Indemnity and managed care plans differ in their basic approach. Put broadly, the major differences concern choice of providers, out-of-pocket costs for covered services, and how bills are paid. Usually, indemnity plans offer more choice of doctors (including specialists, such as cardiologists and surgeons), hospitals, and other health care providers than managed care plans. However, this advantage is usually reflected in high shared costs for medical services and increased health insurance premiums. Indemnity plans pay their share of the costs of a service only after they receive a bill.
Managed care plans have agreements with certain doctors, hospitals, and health care providers to give a range of services to plan members at reduced cost. In general, you will have less paperwork and lower out-of-pocket costs if you select a managed care type plan and a broader
choice of health care providers if you select an indemnity-type plan.
Over time, the distinctions between these kinds of plans have begun to blur as health plans compete for your business. Some indemnity plans offer managed care-type options, and some managed care plans offer members the opportunity to use providers who are "outside" the plan. This makes it even more important for you to understand how your health plan works.
Besides indemnity plans, there are basically three types of managed care plans: PPOs, HMOs, and POS plans.
Indemnity plans
With an indemnity plan (sometimes called fee-for-service), you can use any medical provider (such as a doctor and hospital). You or they send the bill to the insurance company, which pays part of it. Usually, you have a deductible—such as $200—to pay each year before the insurer starts paying.
Once you meet the deductible, most indemnity plans pay a percentage of what they consider the "Usual and Customary" charge for covered services. The insurer generally pays 80 percent of the Usual and Customary costs and you pay the other 20 percent, which is known as coinsurance. If the provider charges more than the Usual and Customary rates, you will have to pay both the coinsurance and the difference.

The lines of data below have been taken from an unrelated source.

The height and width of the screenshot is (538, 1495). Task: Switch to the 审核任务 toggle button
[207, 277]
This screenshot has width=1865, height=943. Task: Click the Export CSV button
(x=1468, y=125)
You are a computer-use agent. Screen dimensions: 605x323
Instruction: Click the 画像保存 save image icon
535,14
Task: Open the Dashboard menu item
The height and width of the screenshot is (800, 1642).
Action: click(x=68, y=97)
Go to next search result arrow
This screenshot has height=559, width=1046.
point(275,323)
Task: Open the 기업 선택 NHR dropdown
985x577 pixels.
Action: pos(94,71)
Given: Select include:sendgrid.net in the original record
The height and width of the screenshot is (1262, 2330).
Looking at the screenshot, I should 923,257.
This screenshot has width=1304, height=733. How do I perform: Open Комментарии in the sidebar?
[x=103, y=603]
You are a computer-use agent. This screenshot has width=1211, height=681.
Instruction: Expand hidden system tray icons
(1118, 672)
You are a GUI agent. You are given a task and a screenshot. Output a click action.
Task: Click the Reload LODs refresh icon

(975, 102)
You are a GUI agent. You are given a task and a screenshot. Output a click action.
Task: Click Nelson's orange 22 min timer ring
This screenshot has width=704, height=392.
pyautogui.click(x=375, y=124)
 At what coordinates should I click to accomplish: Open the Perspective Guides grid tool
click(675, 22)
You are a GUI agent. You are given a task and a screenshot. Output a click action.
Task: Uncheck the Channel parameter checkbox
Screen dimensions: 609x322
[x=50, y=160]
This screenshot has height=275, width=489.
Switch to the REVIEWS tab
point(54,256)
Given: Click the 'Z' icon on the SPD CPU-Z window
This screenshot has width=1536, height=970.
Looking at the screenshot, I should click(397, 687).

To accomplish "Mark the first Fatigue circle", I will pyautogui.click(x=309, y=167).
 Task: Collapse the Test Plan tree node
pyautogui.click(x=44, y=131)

The plan will pay for charges for medical tests and prescriptions as well as from doctors and hospitals. It may not pay for some preventive care, like checkups.
Preferred Provider Organizations
A PPO is a form of managed care closest to an indemnity plan. A PPO has arrangements with doctors, hospitals, and other providers of care who have agreed to accept lower fees from the insurer for their services. As a result, your cost sharing should be lower than if you go outside the network. In addition to the PPO doctors making referrals, plan members can refer themselves to other doctors, including ones outside the plan.
If you go to a doctor within the PPO network, you will pay a copayment (a set amount you pay for certain services—say $10 for a doctor or $5 for a prescription). Your coinsurance will be based on lower charges for PPO members.